After that Mr. Orbán, with the approval of Parliament, ordered the construction of the fence, first along the border with Serbia, and then along the border with Croatia. If I am not mistaken, there is even a partial fence now on the border with Romania.
As a result, there will be far fewer applications for asylum in Hungary this year. Which is a good thing — if events had continued in the same direction, Hungary would have been destroyed.
Which was not the intended outcome — the intention is to destroy Germany, France, the Netherlands, and Britain, the power houses of the EU.
Hungary was just collateral damage.
That, in a nutshell, is why Hungary processed 177,000 asylum applications last year. The country was hit hard by the “refugee” crisis, and Viktor Orbán took measures to stanch the bleeding.
Sweden and Germany took big hits, too. But the difference is that they asked for it. They invited in the refugees. They begged them to come in.
Sweden started even before Germany. Years ago, not long after the “Arab Spring” hit Syria, the Swedish government announced that it would take in any Syrians who wanted to escape the war and come to Sweden. First under Prime Minister Fredrik Reinfeldt, and then under Stefan Löfven, the Swedes solicited more and more cultural enrichment from the Middle East, leaving the country in the sorry mess that we see today.
Chancellor Angela Merkel was late to the game. A year ago she threw open the door and invited the entire Third World to come to Germany. Millions of Muslims in the Middle East and Africa accepted her invitation, and with the help of George Soros and other interested NGOs, they set off for Europe.

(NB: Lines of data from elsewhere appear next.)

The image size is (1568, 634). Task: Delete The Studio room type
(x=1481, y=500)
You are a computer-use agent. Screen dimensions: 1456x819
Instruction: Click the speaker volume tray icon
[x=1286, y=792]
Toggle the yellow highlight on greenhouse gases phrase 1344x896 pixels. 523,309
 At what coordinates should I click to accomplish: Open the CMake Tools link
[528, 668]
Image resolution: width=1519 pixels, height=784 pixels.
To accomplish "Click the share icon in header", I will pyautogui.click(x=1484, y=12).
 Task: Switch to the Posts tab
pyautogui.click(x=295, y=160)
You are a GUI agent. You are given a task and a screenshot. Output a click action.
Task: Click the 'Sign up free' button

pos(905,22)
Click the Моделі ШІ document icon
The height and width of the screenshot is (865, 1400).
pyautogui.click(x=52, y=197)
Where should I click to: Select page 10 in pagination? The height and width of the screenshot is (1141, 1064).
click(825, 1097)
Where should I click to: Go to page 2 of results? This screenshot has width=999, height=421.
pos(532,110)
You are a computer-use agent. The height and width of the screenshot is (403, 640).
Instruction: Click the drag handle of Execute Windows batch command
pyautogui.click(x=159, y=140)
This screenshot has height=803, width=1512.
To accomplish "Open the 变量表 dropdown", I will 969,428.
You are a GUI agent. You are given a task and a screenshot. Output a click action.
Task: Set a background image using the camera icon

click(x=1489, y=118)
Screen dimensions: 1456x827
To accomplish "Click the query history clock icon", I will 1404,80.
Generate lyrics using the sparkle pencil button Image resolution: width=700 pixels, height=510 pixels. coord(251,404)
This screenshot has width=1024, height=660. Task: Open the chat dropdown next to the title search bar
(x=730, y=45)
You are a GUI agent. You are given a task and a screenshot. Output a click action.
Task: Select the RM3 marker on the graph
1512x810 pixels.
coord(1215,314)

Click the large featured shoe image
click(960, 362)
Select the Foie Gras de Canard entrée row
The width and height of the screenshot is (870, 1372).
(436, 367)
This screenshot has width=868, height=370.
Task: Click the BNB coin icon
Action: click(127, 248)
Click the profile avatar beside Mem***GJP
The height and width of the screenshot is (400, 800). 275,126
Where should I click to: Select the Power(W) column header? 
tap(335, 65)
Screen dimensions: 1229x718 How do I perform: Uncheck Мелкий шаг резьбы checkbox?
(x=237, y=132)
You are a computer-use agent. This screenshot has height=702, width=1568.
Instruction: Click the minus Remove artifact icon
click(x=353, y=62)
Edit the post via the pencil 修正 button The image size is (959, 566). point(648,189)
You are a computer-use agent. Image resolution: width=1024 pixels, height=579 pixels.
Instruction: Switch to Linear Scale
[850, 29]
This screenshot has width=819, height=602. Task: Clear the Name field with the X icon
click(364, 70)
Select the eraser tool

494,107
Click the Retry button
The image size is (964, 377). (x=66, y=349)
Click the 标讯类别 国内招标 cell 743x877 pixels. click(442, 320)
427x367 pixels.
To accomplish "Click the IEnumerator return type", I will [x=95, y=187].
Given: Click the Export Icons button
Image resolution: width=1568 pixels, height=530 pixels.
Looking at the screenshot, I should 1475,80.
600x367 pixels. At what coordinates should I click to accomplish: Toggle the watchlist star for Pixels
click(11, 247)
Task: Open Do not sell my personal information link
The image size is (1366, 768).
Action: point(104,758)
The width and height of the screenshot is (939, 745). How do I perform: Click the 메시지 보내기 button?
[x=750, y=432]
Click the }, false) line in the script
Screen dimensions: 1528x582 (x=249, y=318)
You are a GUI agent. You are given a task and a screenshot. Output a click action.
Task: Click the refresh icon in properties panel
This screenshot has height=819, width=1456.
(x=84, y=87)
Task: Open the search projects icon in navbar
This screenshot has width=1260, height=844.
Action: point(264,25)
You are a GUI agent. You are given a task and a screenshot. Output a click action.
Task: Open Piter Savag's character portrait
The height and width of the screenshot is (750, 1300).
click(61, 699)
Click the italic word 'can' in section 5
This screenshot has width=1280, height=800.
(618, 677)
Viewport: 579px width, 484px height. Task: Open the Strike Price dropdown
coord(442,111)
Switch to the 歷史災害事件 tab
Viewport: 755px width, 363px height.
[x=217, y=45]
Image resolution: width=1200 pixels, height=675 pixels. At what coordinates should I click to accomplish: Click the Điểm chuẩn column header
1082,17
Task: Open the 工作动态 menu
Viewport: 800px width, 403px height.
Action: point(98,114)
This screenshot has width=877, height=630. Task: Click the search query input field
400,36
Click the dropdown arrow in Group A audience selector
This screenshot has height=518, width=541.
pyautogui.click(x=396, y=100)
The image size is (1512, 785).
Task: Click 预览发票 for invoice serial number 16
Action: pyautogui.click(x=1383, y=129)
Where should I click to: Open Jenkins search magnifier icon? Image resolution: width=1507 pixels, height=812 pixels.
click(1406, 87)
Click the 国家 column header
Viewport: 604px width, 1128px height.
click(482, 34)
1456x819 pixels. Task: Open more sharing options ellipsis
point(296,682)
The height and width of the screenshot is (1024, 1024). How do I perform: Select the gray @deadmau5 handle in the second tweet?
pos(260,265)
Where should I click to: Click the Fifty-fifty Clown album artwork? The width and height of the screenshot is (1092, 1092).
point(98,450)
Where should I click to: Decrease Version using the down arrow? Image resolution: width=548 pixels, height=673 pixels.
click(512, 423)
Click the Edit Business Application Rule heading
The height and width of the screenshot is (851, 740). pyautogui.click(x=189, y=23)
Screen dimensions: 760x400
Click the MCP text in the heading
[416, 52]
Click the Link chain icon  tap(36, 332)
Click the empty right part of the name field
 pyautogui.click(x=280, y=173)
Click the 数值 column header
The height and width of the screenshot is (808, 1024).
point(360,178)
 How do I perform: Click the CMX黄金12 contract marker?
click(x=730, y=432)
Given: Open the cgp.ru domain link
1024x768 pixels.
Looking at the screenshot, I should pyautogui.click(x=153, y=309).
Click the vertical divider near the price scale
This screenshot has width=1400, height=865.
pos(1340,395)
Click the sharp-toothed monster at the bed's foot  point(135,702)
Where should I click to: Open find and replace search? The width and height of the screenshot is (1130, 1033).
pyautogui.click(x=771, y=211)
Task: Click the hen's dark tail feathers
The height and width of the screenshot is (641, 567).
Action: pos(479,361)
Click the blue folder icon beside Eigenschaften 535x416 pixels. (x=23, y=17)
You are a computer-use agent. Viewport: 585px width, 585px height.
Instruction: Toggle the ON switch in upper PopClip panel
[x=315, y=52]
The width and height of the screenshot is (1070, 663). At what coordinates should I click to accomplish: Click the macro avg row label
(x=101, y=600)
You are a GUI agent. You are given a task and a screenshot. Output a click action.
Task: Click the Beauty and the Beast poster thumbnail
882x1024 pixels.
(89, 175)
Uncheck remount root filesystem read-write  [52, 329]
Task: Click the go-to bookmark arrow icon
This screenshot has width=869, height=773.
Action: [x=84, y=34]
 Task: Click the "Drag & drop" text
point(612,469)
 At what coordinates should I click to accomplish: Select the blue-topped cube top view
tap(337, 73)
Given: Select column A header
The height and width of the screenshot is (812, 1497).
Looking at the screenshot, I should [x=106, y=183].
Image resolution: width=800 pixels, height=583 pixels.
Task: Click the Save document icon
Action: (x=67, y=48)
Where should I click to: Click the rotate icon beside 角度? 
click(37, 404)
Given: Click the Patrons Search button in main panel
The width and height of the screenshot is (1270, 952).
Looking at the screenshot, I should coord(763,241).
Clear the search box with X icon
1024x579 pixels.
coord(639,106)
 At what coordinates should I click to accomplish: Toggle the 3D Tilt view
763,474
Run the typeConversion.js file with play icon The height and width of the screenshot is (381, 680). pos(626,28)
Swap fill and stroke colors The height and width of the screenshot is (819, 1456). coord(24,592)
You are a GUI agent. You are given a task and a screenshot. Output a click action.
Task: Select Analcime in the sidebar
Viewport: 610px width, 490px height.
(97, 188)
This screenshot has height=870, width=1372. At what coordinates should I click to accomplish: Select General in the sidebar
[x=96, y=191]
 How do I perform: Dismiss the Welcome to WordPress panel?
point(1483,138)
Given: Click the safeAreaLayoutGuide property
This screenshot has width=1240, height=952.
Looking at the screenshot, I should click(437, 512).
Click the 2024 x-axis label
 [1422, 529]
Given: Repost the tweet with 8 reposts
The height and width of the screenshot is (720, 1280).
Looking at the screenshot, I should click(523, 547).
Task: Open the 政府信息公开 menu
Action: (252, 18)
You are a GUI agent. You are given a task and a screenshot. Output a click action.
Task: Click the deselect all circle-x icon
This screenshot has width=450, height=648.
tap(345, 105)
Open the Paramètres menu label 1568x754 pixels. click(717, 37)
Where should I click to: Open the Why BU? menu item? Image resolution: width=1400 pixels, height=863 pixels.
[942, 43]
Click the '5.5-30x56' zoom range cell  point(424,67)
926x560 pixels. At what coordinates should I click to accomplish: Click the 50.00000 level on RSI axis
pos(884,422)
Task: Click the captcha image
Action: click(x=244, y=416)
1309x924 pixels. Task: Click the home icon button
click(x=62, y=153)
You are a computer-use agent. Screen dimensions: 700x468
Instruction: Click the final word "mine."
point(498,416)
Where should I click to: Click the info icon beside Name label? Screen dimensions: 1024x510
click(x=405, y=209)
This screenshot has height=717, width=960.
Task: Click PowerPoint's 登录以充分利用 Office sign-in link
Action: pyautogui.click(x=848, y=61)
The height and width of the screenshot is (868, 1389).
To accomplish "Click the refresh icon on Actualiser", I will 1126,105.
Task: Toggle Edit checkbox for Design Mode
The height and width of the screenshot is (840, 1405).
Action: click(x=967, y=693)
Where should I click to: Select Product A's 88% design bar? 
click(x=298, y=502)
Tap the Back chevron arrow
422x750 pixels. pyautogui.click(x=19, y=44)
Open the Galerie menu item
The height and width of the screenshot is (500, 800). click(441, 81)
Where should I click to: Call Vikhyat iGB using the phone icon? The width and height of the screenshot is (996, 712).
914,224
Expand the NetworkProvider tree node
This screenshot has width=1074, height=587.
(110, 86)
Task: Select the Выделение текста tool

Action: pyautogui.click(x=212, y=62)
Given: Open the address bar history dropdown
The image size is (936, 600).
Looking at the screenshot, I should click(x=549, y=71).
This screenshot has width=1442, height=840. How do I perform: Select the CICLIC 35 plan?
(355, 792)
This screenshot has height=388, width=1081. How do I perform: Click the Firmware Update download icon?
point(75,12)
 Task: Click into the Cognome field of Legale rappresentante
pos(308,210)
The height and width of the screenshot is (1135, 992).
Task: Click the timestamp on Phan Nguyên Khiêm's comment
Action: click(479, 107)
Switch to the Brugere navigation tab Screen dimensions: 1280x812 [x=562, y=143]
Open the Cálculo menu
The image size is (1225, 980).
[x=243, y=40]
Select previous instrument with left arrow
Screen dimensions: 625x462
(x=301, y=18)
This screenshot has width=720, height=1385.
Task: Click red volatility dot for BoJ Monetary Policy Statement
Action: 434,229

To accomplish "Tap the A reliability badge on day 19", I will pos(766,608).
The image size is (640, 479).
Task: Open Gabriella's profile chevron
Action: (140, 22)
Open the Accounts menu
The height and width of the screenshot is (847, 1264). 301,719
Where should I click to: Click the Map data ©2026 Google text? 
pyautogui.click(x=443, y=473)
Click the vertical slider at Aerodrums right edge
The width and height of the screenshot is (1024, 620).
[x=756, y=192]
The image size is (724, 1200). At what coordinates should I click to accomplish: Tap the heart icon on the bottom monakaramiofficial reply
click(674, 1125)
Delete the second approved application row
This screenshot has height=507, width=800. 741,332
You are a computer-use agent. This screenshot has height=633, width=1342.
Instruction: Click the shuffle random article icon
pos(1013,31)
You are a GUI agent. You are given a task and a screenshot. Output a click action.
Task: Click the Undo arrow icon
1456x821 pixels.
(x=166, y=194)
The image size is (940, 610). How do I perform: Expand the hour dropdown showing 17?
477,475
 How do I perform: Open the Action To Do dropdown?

Hungary just happened to be sitting athwart the easiest and most direct route — the “Balkan Route” — from Lesbos to Neukölln. That’s why all the migrants showed up at the border crossing between Serbia and Hungary. And, because Viktor Orbán insisted on abiding by the rules, that’s why Hungary received 177,000 applications for asylum last year.
There’s no doubt that Mr. Orbán interfered with the globalists’ plans. His fence started a trend: Austria and Slovenia began constructing their own fences. The Balkan Route has now been all but closed off. As a result, if the fever-swamp rumors are true, Germany has resorted to flying in the migrants on chartered jets in the dead of night, so that Angela Merkel can get her desired fix of cultural enrichment.
How long can Hungary hold out against the arrayed power of the entire New World Order? If Donald Trump is defeated in November, and President Hillary takes office, the pressure may become unbearable. If he fails to comply with the ukases emanating from Brussels, what will become of Viktor Orbán then?
Well… It’s possible that he may accidentally fall out of a high window, in the Czech tradition. Or he may commit suicide by shooting himself in the back two or three times. Who can say?
The Hungarians are caught between a rock and a hard place. May God help them.